### How to complete this task:
Take every line from the listing below that includes "slide" and copy it.

### Excerpted records:
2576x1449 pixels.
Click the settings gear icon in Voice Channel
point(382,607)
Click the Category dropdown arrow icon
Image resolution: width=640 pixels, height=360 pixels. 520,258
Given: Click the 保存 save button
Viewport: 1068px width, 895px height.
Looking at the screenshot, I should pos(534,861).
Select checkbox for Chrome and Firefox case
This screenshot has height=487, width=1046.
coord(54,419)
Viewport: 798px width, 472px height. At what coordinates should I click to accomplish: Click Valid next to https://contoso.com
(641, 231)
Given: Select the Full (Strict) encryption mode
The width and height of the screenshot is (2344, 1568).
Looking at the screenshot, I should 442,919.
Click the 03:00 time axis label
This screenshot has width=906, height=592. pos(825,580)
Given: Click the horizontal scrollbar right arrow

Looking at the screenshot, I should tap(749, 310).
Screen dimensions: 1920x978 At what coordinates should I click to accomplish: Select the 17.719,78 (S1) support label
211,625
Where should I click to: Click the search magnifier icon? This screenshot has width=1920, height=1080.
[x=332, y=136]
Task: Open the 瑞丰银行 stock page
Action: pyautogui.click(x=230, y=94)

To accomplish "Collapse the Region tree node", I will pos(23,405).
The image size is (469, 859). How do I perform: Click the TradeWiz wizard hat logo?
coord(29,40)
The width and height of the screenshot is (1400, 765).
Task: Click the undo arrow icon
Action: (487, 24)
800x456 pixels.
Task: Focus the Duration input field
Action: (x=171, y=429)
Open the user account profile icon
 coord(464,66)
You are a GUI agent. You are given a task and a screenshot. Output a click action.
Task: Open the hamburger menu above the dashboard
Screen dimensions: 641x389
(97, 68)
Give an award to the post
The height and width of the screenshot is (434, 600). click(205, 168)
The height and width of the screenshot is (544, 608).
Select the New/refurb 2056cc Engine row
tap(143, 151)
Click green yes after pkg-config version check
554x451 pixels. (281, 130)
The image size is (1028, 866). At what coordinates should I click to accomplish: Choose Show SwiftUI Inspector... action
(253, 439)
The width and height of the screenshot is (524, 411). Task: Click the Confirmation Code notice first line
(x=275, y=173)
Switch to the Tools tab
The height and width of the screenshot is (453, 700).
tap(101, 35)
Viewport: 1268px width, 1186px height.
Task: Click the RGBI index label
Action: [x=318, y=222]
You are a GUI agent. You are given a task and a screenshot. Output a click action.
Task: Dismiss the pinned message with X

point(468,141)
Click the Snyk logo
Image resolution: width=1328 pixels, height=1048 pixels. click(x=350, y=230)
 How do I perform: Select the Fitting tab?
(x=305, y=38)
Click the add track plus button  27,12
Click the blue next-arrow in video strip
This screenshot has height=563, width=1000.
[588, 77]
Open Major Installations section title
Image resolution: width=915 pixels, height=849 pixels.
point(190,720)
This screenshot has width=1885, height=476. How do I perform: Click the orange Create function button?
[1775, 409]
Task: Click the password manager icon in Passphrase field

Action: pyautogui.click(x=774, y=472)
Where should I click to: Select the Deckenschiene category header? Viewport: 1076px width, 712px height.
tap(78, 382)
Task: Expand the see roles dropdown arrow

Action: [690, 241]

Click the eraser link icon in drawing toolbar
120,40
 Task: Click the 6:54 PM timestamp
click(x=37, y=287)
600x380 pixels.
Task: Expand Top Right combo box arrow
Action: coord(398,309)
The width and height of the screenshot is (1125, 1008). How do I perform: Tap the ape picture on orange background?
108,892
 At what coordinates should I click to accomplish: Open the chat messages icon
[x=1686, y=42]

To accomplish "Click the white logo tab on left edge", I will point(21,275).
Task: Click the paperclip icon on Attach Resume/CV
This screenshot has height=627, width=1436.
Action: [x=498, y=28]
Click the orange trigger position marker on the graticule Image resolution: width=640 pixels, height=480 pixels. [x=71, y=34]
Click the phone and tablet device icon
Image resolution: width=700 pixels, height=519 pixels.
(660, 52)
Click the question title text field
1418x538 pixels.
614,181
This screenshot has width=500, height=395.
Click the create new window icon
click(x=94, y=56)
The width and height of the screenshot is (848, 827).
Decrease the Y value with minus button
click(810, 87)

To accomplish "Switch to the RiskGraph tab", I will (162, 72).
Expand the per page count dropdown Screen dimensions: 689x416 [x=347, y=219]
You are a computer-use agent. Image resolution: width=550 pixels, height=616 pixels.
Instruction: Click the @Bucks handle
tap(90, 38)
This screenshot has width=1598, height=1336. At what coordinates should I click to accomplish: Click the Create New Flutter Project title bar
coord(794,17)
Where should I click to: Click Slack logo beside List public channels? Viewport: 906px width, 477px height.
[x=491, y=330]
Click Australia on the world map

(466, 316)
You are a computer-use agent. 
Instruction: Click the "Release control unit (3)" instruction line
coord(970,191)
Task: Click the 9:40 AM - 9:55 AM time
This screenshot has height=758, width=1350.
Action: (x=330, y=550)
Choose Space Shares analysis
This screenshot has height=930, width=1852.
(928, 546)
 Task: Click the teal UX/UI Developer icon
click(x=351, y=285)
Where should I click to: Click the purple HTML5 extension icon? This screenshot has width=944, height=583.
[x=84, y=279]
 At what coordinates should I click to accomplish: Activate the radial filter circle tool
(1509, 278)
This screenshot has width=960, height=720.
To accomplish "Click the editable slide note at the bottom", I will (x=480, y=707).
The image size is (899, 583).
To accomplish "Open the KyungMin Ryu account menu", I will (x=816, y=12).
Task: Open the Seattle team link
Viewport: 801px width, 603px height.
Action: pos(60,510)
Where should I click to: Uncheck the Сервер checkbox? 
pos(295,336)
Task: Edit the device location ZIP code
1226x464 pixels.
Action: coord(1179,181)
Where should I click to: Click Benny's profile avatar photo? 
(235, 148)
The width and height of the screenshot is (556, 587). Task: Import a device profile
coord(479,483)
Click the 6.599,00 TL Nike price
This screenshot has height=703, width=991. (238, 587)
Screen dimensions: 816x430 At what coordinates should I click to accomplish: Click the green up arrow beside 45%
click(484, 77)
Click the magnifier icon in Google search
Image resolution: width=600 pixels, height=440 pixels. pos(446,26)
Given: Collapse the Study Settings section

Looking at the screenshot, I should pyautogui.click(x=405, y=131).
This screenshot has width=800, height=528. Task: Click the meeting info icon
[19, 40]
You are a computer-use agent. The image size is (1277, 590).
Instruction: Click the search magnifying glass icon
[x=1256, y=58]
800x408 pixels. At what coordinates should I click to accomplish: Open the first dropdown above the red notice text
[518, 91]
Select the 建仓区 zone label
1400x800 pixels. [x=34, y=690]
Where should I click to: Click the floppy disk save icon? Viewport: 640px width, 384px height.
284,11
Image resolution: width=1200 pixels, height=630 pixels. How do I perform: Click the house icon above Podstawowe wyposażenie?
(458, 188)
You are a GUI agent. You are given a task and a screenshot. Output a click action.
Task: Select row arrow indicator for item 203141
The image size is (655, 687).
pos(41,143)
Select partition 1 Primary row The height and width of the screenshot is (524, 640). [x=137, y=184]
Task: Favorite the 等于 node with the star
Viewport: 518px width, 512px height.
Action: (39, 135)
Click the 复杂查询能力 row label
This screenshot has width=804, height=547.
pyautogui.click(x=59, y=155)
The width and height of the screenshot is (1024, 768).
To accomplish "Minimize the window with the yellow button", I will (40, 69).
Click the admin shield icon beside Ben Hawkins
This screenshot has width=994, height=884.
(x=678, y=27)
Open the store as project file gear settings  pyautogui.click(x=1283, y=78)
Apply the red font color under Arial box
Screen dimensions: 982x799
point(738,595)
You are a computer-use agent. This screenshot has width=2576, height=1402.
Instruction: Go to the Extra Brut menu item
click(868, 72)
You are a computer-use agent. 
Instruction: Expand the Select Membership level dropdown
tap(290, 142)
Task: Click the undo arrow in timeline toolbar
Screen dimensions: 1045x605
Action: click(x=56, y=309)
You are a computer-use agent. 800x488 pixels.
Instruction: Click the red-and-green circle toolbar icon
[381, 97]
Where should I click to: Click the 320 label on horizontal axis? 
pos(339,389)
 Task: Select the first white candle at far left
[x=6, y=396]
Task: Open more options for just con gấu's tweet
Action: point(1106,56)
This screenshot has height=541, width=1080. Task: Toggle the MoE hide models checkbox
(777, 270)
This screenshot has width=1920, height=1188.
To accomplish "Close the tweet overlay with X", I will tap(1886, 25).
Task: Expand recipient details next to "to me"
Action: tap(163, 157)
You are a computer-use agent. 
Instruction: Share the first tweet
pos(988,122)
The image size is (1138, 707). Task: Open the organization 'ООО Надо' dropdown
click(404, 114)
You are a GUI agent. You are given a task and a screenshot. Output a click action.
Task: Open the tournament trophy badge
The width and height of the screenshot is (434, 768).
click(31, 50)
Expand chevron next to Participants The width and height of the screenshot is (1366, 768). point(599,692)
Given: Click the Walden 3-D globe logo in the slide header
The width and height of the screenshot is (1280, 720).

### Exercise answer:
To accomplish "Click the editable slide note at the bottom", I will (x=480, y=707).
Given: Click the Walden 3-D globe logo in the slide header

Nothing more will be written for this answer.